When AI confidently says things that are not true

HallucinationAI ReliabilityGroundingRAGFactuality

Overview

Hallucination refers to confident, fluent, yet factually incorrect outputs generated by large language models. Because LLMs predict each word based on learned statistical patterns rather than accessing a ground-truth knowledge base, they can produce plausible-sounding text that is simply wrong. Hallucinations range from subtle factual errors — a wrong publication date, an invented citation — to entirely fabricated events or people.
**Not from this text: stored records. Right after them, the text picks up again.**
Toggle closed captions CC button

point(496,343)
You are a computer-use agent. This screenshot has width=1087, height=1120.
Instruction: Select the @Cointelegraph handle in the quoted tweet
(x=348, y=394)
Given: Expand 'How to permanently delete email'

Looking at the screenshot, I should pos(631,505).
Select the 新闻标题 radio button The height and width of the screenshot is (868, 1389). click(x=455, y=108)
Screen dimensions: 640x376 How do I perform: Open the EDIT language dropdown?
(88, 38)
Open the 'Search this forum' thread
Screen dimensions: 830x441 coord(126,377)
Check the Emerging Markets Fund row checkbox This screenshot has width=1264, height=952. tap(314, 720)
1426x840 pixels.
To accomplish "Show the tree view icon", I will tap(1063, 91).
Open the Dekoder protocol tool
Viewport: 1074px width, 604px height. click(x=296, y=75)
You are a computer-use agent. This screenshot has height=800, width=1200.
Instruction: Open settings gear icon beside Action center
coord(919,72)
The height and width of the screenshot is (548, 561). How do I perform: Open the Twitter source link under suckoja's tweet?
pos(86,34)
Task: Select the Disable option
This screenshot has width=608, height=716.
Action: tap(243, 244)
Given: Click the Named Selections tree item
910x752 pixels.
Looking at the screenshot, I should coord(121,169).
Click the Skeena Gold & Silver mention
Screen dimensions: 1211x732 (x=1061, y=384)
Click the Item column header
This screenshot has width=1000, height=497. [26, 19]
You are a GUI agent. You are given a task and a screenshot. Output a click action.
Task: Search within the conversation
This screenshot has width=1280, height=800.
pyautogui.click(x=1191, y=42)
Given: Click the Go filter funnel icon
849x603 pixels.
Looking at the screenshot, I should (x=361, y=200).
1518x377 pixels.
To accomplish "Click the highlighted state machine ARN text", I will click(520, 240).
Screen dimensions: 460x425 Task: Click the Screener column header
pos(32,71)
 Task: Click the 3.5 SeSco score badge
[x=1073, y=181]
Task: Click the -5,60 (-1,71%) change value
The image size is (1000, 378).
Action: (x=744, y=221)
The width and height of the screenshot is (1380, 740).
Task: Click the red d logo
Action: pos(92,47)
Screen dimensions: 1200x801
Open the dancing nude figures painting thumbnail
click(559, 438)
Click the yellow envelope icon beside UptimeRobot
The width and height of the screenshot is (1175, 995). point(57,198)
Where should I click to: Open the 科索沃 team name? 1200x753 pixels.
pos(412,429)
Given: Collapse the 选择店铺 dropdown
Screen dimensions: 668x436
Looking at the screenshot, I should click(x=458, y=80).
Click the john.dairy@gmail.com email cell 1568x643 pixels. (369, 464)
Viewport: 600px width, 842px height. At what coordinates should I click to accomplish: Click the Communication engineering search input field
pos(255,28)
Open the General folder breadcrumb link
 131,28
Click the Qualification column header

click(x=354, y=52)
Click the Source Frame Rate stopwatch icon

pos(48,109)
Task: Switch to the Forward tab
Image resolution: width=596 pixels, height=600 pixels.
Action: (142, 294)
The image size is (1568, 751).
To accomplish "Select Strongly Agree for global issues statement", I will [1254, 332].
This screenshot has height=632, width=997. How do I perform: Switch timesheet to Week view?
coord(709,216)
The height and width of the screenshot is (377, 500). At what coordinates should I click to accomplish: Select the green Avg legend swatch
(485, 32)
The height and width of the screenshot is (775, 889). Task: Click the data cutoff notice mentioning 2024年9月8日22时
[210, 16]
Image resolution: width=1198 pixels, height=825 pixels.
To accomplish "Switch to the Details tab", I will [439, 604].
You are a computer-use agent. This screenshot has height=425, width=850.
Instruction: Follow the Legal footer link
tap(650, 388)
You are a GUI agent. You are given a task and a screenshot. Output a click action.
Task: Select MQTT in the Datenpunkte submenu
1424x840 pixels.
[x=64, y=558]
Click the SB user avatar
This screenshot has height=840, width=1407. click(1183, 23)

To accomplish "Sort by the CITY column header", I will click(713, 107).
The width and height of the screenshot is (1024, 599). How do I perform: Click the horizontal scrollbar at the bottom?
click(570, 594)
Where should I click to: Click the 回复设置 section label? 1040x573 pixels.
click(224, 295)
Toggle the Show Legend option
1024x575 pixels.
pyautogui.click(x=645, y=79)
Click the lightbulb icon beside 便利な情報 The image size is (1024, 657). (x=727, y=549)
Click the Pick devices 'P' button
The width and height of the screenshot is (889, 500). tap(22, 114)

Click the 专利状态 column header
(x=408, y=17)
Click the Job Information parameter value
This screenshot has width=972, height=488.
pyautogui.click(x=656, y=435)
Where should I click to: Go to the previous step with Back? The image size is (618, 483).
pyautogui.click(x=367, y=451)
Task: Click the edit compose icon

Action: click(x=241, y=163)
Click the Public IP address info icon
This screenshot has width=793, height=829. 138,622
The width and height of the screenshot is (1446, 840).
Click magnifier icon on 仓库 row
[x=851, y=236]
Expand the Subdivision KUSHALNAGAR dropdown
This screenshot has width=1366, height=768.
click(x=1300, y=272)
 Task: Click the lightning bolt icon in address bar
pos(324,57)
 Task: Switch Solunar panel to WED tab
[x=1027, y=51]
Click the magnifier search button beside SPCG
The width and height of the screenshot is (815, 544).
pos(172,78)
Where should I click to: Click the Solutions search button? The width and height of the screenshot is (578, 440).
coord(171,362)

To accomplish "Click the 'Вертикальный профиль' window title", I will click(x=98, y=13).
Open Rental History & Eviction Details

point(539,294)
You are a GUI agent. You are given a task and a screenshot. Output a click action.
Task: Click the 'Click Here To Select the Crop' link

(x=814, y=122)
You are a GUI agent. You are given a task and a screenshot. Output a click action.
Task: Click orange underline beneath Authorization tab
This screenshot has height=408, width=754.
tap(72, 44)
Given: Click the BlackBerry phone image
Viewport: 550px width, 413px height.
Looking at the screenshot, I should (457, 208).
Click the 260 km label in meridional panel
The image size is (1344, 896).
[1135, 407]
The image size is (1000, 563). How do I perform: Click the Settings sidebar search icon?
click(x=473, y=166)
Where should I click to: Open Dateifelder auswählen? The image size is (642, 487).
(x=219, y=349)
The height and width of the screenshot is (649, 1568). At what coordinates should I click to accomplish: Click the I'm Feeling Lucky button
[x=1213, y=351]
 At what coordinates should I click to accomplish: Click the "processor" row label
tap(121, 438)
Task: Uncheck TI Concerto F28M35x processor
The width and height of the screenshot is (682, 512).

Understanding why hallucinations occur and how to reduce them is one of the most actively studied challenges in applied AI.

Key Concepts

  • Autoregressive generation: LLMs select each token based on probability, optimising for fluency rather than factual accuracy, which can lead the model to invent details to complete a plausible-sounding sentence.
  • Training data gaps: When a model has seen little or no training data about a specific topic, it may still generate text that looks authoritative, extrapolating patterns in a way that has no factual basis.
  • Overconfidence without calibration: Models do not automatically know when they do not know something. Without explicit uncertainty modelling the model is as fluent and confident when wrong as when right.
  • Sycophancy and prompt bias: If a prompt implies a certain answer the model may agree even if incorrect. System prompts and user framing can bias outputs toward what the model thinks is expected rather than what is true.
  • Mitigation strategies — RAG and grounding: Retrieval-Augmented Generation (RAG) supplies verified source documents at inference time, giving the model factual anchors that reduce the scope for invention. Citation requirements and low temperature settings also improve factuality.

Key Facts

  • Studies show frontier LLMs hallucinate on between 3% and 27% of queries depending on domain, with legal and biomedical domains showing the highest rates of consequential errors.
  • Self-consistency prompting — asking the model the same question multiple times and looking for agreement — can surface uncertainty and flag likely hallucinations before answers are served to users.
  • SelfCheckGPT compares multiple independent samples from a model and scores factuality by measuring how often samples agree; inconsistent statements are flagged as likely hallucinations.
  • Hallucination rates drop significantly when models are forced to cite sources because the citation requirement shifts the task from pattern completion to evidence retrieval.
  • Human eval studies find that hallucinations are often convincingly formatted — correct in style, tone, and syntax — making them harder to detect than grammatically broken or obviously strange outputs.